Another, more conventional, option that Donohoe and his colleagues have reportedly explored is merging Permanent TSB and Ulster, a move that would cut the actual number of market players but create one larger business potentially capable of matching the big two. Danièle Nouy, chairwoman of the European Central Bank's supervisory board, recently raised this with the Department of Finance at a series of meetings where she was critical of the Republic's banking system.

Marriage of convenience

Both Dowling and Kane acknowledge that this may be one way forward, but are dubious if it would work, as it involves a marriage of convenience between two partners with their own internal difficulties and different cultures. Part of Nouy’s reasoning was the high level of bad debts on Permanent TSB’s books, which was 25 per cent at the time she raised the issue. This week’s sale to Lone Star has cut that to 16 per cent.

Not everyone buys wholly into the idea that competition is poor and only new entrants can rectify this. Hughes points to evidence that normal commercial rivalry is growing. For instance, he notes that Permanent TSB’s share of mortgages has grown in recent years from 9 per cent to 14.6 per cent, AIB’s is down from the high 30s while Bank of Ireland’s has increased.

He singles out remortgaging, where people move their home loans from one bank to another, as a good measure of competition. This has been growing. “It’s gone from around 4 per cent of flows to 11 per cent,” Hughes says. He also explains that high interest rates result from many factors, including the risks the banks are taking and the steps they must take against those hazards. New entrants would be just as subject to those as established players.

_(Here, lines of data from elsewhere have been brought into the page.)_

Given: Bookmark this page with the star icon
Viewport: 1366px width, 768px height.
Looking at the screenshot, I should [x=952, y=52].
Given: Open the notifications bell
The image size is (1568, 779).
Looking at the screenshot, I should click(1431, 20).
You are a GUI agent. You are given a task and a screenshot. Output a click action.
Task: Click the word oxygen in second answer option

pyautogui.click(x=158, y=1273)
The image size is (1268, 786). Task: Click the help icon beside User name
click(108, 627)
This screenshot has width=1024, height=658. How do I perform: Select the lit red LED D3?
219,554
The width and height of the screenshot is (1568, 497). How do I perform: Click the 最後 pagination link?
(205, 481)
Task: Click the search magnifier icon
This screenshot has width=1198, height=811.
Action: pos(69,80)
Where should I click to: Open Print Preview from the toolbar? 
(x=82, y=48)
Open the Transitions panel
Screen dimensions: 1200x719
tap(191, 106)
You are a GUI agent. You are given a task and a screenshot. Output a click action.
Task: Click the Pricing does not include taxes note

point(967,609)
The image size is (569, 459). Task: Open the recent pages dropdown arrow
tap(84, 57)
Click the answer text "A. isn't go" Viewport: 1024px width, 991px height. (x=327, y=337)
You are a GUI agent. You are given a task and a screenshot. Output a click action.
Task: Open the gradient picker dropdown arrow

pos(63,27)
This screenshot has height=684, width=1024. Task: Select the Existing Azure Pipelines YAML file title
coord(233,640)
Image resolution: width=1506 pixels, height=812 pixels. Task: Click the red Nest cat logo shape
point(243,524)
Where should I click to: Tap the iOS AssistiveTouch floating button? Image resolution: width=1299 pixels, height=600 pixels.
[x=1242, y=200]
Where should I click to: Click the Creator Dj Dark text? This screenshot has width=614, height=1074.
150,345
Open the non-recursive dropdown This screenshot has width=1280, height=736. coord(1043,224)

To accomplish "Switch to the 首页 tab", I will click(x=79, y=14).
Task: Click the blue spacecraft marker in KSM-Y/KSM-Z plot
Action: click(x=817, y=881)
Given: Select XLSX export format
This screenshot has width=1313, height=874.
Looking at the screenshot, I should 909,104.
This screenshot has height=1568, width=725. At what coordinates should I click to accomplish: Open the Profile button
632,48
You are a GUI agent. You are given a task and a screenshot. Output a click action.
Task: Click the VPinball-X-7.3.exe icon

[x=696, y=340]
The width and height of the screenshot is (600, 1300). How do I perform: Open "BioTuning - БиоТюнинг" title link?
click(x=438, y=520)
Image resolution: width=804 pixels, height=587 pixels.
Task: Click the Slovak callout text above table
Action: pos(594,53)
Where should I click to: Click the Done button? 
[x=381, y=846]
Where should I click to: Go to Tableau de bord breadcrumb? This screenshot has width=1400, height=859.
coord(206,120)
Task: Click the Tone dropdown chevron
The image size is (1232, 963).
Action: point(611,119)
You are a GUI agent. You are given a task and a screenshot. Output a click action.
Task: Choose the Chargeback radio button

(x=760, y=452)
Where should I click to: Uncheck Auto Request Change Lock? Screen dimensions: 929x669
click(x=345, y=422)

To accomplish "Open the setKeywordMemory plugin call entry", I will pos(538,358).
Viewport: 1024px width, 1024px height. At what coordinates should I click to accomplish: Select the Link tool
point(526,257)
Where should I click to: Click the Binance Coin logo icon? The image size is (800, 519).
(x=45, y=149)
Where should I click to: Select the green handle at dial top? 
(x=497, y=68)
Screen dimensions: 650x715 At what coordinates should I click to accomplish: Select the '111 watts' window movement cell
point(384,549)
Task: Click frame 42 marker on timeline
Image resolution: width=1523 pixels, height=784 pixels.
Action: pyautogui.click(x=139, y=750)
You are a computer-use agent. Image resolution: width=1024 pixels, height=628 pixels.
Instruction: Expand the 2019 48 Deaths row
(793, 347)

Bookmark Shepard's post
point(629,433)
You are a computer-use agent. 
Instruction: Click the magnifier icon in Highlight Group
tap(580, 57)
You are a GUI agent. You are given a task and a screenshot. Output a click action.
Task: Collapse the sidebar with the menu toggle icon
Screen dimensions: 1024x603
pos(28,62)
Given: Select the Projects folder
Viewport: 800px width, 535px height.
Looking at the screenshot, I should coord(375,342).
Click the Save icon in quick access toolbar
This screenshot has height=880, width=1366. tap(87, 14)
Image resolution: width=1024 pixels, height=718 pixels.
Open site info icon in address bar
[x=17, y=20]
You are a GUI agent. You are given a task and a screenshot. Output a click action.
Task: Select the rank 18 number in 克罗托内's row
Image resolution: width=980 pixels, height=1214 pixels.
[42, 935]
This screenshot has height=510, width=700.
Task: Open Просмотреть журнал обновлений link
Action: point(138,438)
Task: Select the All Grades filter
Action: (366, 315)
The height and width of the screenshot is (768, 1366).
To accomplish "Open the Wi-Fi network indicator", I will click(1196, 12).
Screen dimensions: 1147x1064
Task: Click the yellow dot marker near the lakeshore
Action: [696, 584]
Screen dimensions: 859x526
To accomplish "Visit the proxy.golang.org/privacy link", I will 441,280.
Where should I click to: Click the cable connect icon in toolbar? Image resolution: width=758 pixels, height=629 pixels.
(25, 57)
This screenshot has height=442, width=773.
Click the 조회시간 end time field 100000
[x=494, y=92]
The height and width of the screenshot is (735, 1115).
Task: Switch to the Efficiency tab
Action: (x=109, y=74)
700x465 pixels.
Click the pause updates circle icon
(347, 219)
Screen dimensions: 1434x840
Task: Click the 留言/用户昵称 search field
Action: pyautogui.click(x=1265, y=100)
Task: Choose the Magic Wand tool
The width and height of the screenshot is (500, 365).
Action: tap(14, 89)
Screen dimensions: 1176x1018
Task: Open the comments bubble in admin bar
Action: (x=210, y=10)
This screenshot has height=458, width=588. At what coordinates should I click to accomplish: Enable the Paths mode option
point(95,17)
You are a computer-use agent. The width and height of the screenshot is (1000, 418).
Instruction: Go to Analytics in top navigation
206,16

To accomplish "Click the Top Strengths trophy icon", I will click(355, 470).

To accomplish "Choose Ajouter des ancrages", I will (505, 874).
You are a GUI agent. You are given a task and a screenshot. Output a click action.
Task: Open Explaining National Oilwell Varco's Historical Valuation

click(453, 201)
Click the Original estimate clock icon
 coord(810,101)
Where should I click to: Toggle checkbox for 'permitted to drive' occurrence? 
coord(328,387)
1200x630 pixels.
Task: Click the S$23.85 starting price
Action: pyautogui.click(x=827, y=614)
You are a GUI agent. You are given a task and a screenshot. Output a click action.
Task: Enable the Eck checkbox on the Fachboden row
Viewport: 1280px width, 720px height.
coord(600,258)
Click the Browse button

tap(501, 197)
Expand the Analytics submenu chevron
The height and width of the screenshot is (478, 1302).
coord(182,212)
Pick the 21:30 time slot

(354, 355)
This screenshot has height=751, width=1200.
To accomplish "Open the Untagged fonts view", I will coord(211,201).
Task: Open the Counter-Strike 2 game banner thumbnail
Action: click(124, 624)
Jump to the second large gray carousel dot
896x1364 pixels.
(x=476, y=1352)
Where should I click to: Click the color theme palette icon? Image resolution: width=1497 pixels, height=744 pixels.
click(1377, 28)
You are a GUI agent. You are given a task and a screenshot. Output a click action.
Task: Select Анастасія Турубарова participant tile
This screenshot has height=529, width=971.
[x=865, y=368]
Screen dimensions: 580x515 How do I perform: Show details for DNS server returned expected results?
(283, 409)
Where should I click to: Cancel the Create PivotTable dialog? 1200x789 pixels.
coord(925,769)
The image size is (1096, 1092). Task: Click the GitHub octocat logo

One obvious risk is that the borrower will not repay the bank. Lenders assess this against recent history. “The experience here over the last 20 years has been poor,” Hughes points out. Similarly, the Central Bank recently imposed extra safeguards against insolvency. Bank of Ireland confirmed on Monday that these would cost it an extra €650 million a year.

Hughes says financial institutions pass those costs on to customers. He also argues that they partly explain the higher rates that borrowers here pay, as the risks are lower in jurisdictions such as Scandinavia, where charges are around one third of what they are here.

Ultimately, we may have to settle for the status quo. If that is the case, then David Hall argues that it will be up to the State to ensure that consumers are not “gouged with charges or gouged with bad behaviour”. Regulators will have to get tough, he says. “They have got to take control, put manners on the banks and have less happy-clappy cultural reports.”